**Exercise set:**
**a)** Please return everything in the mutex question from "C++20 mutex with" down to "8 months ago.", copied word for word.
**b)** List each distinct term in the mutex question that contains a double colon (::).
**c)** In the mutex question, in what year did the writer see QMutex outperform std::mutex?
-- start Source passage --
C++20 mutex with atomic wait [closed]

Closed. This question is opinion-based. It is not currently accepting answers.
Want to improve this question? Update the question so it can be answered with facts and citations by editing this post.
Closed 8 months ago.
Improve this question
From C++20 std::atomics have wait and notify operations. With is_always_lock_free we can ensure that the implementation is lock free. With these bricks building a lock-free mutex is not so difficult. In trivial cases locking would be a compare exchange operation, or a wait if the mutex is locked. The big question here is if it is worth it or not. If I can create such an implementation most probably the STL version is much better and faster. However I still remember how surprised I was when I saw how QMutex outperformed std::mutex QMutex vs std::mutex in 2016. So what do you think, should I experiment with such an implementation or the current implementation of std::mutex is matured enough to be optimized far beyond these tricks?
UPDATE
My wording wasn't the best, I mean that the implementation could be lock free on the happy path (locking from not locked state). Of course we should be blocked and re-scheduled if we need to wait to acquire the lock. Most probably atomic::wait is not implemented by a simple spinlock on most of the platforms (let's ignore the corner cases now), so basically it achieves the very same thing mutex::lock does. So basically if I implement such a class it would do exactly the same std::mutex does (again on most of the popular platforms). It means that STL could use the same tricks in their mutex implementations on the platforms that support these tricks. Like this spinlock, but I would use atomic wait instead of spinning. Should I trust my STL implementation that they did so?

A lock-free mutex is a contradiction.
-- end Source passage --
-- start Data --
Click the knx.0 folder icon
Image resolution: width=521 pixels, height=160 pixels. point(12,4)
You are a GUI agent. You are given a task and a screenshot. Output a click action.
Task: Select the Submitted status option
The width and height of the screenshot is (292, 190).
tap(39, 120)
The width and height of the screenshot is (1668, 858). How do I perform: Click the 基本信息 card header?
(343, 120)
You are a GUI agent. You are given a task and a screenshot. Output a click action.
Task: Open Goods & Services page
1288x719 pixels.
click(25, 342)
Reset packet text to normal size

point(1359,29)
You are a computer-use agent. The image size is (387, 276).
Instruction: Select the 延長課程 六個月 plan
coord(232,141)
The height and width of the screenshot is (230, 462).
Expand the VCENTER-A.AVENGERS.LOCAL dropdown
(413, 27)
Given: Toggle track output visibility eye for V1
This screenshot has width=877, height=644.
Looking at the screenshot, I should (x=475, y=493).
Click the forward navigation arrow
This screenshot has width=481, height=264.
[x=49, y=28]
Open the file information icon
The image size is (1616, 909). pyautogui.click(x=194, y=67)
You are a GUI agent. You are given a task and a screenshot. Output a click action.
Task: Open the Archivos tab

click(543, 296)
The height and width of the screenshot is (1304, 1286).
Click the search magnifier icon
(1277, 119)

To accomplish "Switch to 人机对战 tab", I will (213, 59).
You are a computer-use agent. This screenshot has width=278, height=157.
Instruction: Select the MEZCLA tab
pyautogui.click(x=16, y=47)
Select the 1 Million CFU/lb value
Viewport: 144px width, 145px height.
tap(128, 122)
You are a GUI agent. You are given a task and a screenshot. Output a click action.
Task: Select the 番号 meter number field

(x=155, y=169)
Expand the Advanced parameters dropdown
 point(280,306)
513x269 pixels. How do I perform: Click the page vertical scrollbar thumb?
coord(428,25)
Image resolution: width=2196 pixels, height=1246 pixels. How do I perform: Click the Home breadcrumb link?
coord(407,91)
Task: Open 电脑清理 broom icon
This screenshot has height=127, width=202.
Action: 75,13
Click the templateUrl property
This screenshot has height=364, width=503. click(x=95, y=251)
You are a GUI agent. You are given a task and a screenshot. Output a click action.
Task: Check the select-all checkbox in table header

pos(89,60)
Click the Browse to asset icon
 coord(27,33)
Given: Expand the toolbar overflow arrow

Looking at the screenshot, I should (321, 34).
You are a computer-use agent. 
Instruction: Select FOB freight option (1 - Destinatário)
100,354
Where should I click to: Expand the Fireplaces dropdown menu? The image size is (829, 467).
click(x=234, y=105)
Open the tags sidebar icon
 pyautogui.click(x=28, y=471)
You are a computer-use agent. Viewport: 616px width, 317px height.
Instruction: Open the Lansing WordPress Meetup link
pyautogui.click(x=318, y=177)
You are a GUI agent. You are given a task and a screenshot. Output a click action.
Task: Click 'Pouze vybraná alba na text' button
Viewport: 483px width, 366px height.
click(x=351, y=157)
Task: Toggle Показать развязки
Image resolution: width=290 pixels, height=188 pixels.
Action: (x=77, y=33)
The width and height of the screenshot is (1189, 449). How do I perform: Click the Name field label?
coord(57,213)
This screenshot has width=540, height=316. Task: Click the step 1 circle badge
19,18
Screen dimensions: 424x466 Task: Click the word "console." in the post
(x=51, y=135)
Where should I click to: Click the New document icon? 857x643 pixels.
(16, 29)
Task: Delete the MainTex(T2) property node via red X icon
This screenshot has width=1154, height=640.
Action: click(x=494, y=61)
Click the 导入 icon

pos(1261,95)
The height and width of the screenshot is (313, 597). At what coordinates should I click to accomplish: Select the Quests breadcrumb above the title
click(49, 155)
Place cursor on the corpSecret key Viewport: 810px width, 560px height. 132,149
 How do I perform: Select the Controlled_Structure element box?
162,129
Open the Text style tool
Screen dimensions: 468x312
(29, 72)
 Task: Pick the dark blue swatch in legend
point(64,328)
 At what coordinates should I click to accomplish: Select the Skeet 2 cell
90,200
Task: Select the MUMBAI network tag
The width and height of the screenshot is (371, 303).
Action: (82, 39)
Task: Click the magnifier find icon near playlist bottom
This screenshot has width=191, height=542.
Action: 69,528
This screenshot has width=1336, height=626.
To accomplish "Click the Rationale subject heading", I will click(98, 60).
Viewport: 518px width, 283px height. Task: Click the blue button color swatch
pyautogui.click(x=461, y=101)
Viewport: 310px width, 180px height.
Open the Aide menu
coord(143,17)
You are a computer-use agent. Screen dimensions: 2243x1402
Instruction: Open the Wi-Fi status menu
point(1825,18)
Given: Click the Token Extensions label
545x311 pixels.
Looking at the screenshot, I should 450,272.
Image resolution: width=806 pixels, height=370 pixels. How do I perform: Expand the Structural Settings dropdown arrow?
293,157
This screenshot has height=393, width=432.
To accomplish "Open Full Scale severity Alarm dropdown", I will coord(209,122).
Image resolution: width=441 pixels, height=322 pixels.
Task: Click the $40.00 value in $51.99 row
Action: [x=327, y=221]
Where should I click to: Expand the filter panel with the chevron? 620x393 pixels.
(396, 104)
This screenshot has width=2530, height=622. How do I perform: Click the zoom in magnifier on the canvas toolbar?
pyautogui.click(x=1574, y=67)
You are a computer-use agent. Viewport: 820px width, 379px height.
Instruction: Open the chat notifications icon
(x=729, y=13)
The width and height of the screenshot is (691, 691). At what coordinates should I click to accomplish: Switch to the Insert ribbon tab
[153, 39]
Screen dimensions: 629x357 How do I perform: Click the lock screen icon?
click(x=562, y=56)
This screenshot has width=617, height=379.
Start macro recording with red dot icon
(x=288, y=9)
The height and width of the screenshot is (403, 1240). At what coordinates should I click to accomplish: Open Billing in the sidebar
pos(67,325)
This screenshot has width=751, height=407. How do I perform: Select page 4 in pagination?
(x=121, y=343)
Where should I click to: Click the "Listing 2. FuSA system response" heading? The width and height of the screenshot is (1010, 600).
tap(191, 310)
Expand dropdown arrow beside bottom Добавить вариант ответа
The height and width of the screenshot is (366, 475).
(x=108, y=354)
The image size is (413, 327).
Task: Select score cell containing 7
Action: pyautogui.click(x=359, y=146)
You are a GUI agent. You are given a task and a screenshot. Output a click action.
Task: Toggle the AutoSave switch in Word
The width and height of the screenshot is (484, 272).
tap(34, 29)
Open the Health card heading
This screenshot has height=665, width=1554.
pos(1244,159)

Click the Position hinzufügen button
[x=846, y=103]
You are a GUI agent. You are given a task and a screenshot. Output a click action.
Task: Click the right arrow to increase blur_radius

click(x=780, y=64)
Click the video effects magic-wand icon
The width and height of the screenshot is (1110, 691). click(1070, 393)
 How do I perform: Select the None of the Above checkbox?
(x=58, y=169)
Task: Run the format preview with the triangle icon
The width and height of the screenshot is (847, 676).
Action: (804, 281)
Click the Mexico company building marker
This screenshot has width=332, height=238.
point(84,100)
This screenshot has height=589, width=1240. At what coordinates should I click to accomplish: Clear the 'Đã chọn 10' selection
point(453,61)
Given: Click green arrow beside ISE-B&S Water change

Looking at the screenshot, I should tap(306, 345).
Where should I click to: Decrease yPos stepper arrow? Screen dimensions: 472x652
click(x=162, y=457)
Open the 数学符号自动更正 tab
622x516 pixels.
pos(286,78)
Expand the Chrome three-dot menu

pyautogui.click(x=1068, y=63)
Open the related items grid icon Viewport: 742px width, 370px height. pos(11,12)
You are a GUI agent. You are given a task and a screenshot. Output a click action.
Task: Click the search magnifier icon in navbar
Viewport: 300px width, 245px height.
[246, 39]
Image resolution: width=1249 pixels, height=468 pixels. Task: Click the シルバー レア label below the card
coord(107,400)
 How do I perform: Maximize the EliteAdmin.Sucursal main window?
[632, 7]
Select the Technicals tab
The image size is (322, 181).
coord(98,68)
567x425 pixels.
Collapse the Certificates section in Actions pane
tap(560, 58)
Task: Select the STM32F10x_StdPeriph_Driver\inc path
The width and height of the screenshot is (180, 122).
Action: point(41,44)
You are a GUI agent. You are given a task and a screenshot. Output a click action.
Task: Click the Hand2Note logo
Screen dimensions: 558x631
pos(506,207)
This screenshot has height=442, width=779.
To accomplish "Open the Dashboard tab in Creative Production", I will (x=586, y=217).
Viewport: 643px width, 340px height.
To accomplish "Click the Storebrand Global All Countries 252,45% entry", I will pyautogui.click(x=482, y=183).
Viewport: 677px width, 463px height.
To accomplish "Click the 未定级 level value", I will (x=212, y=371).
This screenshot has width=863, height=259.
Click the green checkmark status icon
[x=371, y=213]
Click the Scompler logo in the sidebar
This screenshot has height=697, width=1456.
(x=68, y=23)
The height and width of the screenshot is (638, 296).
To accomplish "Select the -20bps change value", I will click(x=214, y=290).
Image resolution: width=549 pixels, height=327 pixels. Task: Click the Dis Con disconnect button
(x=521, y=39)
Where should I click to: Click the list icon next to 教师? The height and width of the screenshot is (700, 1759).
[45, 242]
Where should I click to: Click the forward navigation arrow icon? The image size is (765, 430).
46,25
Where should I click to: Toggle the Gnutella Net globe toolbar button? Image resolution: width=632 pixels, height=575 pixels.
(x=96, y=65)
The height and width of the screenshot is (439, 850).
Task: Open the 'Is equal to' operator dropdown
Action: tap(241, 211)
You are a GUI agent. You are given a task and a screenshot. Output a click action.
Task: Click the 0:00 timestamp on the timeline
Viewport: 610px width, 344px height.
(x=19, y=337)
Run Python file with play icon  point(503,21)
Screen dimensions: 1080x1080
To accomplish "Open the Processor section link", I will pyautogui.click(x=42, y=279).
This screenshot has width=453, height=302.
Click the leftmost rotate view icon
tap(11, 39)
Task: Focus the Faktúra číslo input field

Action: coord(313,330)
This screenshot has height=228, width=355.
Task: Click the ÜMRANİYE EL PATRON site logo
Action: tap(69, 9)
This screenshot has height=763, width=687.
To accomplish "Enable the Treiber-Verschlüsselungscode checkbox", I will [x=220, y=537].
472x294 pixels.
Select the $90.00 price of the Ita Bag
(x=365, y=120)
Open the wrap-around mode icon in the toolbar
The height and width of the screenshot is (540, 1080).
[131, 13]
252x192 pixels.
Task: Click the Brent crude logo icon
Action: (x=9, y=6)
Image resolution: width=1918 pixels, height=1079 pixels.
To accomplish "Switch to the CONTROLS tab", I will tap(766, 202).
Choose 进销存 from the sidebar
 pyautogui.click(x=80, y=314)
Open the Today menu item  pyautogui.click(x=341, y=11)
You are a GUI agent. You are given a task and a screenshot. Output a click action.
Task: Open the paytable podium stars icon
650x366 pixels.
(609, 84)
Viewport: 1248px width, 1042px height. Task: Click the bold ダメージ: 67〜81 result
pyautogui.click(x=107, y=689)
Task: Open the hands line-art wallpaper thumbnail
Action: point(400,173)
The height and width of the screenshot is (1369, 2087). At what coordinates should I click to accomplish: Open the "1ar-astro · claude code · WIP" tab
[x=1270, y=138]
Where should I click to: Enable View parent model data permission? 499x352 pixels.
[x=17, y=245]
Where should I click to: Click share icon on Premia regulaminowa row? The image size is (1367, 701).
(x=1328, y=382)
-- end Data --
**Answers to the exercises:**
**a)**
C++20 mutex with atomic wait [closed]

Closed. This question is opinion-based. It is not currently accepting answers.
Want to improve this question? Update the question so it can be answered with facts and citations by editing this post.
Closed 8 months ago.

**b)** std::atomics, std::mutex, atomic::wait, mutex::lock

**c)** 2016